Madame Butterfly est un opéra qui étoffe le temps, développe ses méandres par une esthétique musicale qui s’appuie à la fois sur les émotions et l’attente. Les phrases de ce chef-d’œuvre ne se répètent jamais dans leur écriture, car l’état de Cio-Cio San est une perpétuelle accumulation. Abuser de procédés itératifs ou de redites dans la mise en scène est donc un non-sens, puisque c’est exactement délaisser les personnages. La proposition de Fabio Ceresa à Angers Nantes Opéra (après que la Fondation du Maggio Musicale Fiorentino et le Teatro Petruzelli de Bari l’ont présentée), avec sa jetée fixe derrière des panneaux coulissants quelconques, et une direction d’acteurs indigente, fait partie du camp qui n’a pas grand-chose à dire sur l’œuvre. Quand le rythme d’une lecture scénique peu esthétique ne repose que sur le déplacement radoteur de parois, il y a matière à se questionner sur sa pertinence… L’indifférence domine face à cette inadéquation entre temps de théâtre et temps de musique, et c’est bien dommage, car les arguments solides ne manquent pas niveau voix et orchestre.
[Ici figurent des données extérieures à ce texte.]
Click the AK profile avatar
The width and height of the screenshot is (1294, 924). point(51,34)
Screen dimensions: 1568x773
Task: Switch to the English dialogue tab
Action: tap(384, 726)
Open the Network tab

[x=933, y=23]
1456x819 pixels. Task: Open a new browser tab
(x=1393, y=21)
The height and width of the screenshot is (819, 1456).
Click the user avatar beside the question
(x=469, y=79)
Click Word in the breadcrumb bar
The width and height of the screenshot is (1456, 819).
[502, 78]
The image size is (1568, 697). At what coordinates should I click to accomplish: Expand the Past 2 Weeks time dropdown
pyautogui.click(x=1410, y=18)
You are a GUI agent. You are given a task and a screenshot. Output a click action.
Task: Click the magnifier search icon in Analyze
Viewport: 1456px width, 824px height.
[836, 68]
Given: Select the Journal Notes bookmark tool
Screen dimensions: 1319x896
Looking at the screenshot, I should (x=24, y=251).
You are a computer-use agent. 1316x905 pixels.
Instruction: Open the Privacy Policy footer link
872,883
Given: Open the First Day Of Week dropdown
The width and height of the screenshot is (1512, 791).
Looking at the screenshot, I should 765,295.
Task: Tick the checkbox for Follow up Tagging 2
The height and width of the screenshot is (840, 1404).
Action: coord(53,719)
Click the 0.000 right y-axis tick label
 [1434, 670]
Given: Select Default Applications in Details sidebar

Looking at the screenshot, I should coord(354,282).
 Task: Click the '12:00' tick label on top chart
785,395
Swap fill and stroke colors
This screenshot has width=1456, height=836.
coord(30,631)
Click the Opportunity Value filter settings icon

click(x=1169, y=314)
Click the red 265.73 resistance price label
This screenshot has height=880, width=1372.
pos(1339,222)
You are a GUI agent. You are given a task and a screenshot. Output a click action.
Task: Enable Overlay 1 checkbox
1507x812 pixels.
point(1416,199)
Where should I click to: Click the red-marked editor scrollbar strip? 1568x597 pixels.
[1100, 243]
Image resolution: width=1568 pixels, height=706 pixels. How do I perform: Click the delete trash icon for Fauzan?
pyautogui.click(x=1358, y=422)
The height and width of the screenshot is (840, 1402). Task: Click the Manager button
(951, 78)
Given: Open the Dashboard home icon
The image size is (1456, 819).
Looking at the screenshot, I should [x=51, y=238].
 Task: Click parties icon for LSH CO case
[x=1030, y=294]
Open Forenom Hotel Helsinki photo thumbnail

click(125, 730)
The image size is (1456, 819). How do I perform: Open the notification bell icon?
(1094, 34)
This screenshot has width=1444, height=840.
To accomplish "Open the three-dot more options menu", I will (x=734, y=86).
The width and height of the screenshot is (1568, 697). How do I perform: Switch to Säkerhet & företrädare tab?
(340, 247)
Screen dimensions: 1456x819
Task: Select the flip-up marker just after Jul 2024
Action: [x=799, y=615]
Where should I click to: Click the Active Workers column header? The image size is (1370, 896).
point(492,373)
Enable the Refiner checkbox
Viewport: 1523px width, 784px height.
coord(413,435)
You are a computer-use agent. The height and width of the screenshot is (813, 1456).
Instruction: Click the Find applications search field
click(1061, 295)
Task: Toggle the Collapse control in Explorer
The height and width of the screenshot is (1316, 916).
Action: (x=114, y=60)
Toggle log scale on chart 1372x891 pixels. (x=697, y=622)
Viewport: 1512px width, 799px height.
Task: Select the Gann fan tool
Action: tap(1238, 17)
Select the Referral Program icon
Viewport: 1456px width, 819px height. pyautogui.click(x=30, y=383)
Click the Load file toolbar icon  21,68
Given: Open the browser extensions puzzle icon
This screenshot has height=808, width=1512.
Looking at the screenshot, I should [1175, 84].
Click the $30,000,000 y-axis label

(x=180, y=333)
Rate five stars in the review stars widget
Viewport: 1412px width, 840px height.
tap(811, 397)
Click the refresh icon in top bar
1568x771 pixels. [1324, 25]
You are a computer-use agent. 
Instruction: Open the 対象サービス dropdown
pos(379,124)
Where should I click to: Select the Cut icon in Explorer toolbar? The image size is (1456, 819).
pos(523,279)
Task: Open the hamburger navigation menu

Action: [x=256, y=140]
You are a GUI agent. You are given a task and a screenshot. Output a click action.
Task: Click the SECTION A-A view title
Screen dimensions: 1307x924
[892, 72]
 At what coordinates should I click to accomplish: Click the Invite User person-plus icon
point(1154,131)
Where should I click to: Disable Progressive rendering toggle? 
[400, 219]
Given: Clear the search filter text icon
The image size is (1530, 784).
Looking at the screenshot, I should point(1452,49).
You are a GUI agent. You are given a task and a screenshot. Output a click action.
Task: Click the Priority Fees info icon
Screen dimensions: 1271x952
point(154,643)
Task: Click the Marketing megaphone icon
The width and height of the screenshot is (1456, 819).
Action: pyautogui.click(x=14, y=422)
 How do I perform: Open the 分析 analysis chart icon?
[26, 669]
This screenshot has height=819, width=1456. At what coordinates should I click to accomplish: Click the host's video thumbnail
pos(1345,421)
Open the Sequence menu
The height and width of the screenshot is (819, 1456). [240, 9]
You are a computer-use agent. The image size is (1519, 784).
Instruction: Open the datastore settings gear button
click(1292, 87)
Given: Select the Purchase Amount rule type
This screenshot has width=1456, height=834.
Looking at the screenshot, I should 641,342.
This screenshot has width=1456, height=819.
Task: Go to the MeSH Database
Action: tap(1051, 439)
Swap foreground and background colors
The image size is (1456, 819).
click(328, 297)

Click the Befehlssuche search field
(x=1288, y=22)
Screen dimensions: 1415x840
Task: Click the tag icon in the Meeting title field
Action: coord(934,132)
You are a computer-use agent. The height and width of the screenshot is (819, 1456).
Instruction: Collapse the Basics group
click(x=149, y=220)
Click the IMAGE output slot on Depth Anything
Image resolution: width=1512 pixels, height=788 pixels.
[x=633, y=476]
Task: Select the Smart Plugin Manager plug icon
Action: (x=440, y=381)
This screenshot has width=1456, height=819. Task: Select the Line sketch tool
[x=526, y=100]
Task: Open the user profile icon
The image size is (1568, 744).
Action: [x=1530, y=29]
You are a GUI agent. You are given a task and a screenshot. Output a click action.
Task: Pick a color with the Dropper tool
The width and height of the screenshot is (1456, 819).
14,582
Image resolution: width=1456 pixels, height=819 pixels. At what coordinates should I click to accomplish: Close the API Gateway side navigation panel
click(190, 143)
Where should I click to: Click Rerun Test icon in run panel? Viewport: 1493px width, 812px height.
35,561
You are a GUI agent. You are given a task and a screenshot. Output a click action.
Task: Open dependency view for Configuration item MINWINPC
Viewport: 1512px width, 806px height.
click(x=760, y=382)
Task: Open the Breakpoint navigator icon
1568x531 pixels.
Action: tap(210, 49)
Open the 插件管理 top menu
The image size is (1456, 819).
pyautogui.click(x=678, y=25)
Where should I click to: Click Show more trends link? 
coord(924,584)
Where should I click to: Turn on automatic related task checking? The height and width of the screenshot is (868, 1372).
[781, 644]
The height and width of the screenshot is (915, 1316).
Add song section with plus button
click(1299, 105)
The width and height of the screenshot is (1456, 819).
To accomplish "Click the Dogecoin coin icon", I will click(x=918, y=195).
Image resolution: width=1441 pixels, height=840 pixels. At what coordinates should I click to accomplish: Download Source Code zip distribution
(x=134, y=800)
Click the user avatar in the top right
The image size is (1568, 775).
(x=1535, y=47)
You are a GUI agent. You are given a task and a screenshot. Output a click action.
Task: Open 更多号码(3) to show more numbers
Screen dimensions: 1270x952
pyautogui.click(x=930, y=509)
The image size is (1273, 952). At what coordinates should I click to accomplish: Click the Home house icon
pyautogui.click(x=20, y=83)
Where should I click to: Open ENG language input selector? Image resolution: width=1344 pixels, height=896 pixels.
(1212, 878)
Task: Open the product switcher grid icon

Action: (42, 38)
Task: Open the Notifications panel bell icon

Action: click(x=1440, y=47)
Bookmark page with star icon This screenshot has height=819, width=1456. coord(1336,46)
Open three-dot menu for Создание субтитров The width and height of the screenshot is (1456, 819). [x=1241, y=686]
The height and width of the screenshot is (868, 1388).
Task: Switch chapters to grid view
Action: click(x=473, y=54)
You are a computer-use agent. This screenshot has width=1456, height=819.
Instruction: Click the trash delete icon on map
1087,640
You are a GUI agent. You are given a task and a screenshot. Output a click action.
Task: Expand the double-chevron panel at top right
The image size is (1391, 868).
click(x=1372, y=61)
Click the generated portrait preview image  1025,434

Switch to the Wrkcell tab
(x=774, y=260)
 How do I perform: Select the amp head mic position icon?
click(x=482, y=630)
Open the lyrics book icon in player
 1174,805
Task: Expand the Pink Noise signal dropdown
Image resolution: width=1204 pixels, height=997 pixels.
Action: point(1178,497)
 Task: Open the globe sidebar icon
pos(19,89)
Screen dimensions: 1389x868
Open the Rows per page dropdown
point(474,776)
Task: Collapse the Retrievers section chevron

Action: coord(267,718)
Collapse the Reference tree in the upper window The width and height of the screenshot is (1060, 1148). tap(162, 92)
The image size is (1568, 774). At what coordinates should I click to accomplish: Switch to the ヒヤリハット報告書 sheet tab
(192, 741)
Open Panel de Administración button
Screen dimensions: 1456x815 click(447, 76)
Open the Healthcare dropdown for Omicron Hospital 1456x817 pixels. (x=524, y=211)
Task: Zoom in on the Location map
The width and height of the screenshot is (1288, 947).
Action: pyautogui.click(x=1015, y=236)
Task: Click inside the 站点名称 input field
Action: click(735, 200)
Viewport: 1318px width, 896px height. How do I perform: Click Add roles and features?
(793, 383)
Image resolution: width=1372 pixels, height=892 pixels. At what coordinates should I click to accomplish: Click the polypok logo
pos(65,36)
Anne-Sophie Duprels, dans le rôle-titre (en alternance avec Karah Son), rassemble miraculeusement les sons comme les souvenirs et envies d’États-Unis de Cio-Cio San. Elle restitue un déchirant journal intime chanté de ses pensées les plus immédiates, et se fait le relais de magnifiques nuances dans une complète aura. Tout se réfère à l’espace qui l’entoure, et c’est en jonchant une clairière d’humeurs qu’elle parvient à nous donner la pleine idée d’une jeune fille abandonnée, mais sûre de ses sentiments. La soprano n’en fait pas une rêveuse déconnectée, mais une reine de son propre univers. Marc Scoffoni incarne le consul Sharpless avec une immense et dense sincérité. Le timbre chaud, doublé d’une émission millimétrée, extériorise la moindre intrvention d’une indispensable force vive. Manuela Custer dépeint méthodiquement le sérieux et l’assistance pudique de Suzuki, et Gregory Bonfatti embaume son Goro de vivacité en fusion. Sébastien Guèze (Pinkerton, en alternance avec Angelo Villari) s’épuise en lourde projection, ce qui le désavantage dans la propreté du soutien (et parfois de la justesse dans les aigus), malgré une recherche enveloppée du son. Au-delà d’un Chœur d’Angers Nantes Opéra un peu visqueux, les courtes lignes de Jiwon Song et Ugo Rabec ne font quant à elles pas diminuer la qualité vocale du développement narratif.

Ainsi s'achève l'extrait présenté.